---
title: 'Cost Optimization Pattern (FinOps)'
description: 'How to control cloud spend without micromanaging every commit.'
---

# Cost Optimization Pattern (FinOps)

How to control cloud spend without micromanaging every commit.

## TL;DR (human)

Cloud spend without FinOps doubles every 18 months on autopilot. Discipline: per-team budget; per-tenant attribution; per-workload right-sizing; commitments + spot for predictable load; caching + query budgets; CI runs cost-aware too. The goal is "spend roughly what we said we'd spend" — not minimise at all cost.

## For agents

### Three FinOps phases (the FinOps Foundation framework)

| Phase | Question | Tools |
|---|---|---|
| **Inform** | Where is the money going? | Cost dashboards; per-service / per-team / per-tenant attribution |
| **Optimize** | What can we cut without harm? | Right-sizing; commitments; spot; cache; query reduction |
| **Operate** | How do we keep it that way? | Budgets; alerts; per-PR cost gates; FinOps rituals |

Most teams skip straight to Optimize; that's wrong.
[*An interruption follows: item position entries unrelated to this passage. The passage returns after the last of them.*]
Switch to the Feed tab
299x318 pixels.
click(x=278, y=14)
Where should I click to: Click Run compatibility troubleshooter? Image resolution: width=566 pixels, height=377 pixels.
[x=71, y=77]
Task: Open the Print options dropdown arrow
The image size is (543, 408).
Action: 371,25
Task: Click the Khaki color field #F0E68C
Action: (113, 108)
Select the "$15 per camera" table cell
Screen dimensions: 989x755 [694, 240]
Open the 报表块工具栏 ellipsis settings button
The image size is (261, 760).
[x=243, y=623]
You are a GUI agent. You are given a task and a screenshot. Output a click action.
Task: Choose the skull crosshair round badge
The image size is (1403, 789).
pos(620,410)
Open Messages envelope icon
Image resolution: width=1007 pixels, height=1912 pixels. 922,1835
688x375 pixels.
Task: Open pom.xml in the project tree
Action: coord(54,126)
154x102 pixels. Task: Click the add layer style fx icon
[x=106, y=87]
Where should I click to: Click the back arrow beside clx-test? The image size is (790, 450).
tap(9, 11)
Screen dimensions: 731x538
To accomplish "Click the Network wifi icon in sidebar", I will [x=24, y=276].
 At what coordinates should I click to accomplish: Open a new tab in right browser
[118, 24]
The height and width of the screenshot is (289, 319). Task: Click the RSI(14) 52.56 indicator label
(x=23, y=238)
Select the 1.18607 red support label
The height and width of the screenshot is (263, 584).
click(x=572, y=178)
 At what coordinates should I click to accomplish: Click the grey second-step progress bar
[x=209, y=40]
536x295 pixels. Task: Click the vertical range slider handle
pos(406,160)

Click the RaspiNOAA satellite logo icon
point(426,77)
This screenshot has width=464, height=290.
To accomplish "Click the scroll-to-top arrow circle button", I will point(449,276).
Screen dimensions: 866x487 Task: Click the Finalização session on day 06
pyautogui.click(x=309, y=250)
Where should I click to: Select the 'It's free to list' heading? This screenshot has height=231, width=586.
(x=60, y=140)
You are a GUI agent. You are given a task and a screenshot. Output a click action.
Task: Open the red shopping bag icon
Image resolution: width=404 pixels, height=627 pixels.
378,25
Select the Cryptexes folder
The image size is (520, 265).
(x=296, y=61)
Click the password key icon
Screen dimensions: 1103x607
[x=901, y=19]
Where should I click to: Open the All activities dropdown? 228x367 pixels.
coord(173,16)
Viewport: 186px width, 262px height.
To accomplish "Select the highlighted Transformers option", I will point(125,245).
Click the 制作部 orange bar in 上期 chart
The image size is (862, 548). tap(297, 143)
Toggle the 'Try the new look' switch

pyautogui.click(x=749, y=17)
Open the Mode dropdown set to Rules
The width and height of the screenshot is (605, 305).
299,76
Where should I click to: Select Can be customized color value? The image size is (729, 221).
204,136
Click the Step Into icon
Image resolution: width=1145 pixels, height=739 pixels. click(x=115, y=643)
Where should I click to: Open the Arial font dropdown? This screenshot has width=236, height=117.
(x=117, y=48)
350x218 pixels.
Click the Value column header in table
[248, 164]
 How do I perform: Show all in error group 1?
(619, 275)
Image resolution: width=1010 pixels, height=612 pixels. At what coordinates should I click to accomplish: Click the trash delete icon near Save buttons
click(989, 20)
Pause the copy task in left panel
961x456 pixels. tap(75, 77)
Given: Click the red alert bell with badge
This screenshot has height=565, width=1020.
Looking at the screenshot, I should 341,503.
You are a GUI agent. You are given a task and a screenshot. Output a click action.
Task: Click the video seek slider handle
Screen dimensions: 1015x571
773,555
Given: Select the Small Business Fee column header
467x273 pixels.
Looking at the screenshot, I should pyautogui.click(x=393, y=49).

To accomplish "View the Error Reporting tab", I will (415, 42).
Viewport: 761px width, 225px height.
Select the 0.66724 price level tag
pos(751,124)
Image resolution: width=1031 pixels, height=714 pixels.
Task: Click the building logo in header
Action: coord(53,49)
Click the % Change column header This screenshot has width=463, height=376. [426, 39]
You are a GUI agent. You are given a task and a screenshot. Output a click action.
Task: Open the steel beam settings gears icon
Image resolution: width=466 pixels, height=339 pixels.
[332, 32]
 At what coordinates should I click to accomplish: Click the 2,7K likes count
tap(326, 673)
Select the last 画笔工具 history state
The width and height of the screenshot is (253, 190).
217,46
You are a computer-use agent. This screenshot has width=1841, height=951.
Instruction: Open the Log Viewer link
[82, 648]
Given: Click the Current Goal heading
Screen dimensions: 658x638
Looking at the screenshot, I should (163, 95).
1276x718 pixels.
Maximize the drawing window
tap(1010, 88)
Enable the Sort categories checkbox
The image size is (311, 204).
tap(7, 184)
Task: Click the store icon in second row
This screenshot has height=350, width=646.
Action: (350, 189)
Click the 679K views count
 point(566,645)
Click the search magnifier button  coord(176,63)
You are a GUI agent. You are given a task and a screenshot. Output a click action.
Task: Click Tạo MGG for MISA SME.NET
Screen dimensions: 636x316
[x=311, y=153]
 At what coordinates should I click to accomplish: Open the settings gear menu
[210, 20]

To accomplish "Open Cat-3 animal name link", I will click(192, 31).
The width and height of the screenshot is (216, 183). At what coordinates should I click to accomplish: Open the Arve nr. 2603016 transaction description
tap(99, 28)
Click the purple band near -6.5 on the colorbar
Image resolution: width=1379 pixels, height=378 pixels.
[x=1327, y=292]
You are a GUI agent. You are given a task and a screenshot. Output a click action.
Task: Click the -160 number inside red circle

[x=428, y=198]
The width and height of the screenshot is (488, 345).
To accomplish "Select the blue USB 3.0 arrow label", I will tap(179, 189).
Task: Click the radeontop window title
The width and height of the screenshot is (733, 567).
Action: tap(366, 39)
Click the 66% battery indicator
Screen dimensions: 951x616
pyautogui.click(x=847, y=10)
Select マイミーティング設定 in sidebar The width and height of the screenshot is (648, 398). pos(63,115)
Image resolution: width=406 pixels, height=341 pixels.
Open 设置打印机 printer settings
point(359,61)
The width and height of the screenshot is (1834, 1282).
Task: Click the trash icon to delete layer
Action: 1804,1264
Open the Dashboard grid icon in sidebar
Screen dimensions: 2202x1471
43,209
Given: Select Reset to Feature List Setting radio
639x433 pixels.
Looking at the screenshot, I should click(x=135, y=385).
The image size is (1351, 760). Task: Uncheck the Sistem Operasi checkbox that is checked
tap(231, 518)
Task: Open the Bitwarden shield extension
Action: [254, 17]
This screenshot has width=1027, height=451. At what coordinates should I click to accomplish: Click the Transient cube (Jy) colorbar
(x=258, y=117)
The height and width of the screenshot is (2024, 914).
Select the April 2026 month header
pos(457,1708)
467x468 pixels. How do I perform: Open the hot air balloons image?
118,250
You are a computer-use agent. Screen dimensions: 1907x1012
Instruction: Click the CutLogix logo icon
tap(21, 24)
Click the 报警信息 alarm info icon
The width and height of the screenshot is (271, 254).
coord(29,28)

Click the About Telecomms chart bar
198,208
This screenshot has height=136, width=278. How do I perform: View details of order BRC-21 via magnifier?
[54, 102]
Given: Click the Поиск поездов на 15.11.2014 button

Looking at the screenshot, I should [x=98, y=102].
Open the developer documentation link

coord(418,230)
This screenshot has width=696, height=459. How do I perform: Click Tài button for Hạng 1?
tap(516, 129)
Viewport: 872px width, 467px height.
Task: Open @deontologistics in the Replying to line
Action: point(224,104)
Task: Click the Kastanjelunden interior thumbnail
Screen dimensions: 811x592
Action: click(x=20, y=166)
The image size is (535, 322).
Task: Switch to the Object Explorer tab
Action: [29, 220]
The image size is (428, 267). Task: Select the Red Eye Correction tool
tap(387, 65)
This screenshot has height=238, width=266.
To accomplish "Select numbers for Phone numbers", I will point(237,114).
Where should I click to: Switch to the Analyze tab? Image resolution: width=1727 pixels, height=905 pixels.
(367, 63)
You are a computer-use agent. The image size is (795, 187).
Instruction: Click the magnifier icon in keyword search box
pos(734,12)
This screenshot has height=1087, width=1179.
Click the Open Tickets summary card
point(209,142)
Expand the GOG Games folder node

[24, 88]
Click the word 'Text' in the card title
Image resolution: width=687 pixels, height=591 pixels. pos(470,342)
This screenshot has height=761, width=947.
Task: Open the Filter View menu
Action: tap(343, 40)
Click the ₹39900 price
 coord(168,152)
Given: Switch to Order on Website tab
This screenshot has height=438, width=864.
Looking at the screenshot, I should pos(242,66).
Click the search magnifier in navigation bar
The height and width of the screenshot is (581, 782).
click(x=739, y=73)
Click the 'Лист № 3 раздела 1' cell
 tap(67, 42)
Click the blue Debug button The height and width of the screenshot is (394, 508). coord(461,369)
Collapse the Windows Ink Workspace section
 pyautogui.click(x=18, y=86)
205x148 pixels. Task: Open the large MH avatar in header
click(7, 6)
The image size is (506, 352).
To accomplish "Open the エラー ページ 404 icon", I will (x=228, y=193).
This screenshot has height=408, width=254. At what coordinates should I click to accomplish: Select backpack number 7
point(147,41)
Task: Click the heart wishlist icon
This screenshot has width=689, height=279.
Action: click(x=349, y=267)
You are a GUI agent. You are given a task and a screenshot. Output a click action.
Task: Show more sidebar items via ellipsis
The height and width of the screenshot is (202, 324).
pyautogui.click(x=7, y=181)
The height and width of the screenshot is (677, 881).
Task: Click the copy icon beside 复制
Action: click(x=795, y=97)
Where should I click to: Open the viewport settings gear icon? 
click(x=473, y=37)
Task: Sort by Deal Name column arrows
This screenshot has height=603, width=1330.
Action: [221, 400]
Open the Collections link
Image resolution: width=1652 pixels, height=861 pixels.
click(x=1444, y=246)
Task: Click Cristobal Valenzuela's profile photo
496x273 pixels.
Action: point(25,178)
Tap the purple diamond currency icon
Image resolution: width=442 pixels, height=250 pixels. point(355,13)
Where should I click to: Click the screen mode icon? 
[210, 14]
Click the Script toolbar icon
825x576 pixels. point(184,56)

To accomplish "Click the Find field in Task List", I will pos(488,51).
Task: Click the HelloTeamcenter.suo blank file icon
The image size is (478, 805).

Inform first; without attribution, optimization is guesswork.

### Inform — cost attribution

Every dollar should answer:

- **Service**: which microservice / Lambda / managed service.
- **Environment**: prod / staging / dev.
- **Team**: who owns it; who reviews bills.
- **Tenant** (multi-tenant systems): which customer drives the cost.
- **Feature / surface** (optional but powerful): which product surface.

Achieved via:

- **Cloud tags / labels**: applied to every resource at creation time; enforced via IaC (Terraform, Pulumi, CDK).
- **Per-request tagging**: spans / logs / metrics carry tenant + service tags.
- **Cost allocation reports**: cloud-native (AWS Cost Explorer, GCP Billing, Azure Cost Management) + per-tenant rollup.

Untagged resources = mystery costs. Hard rule: no untagged resources in production.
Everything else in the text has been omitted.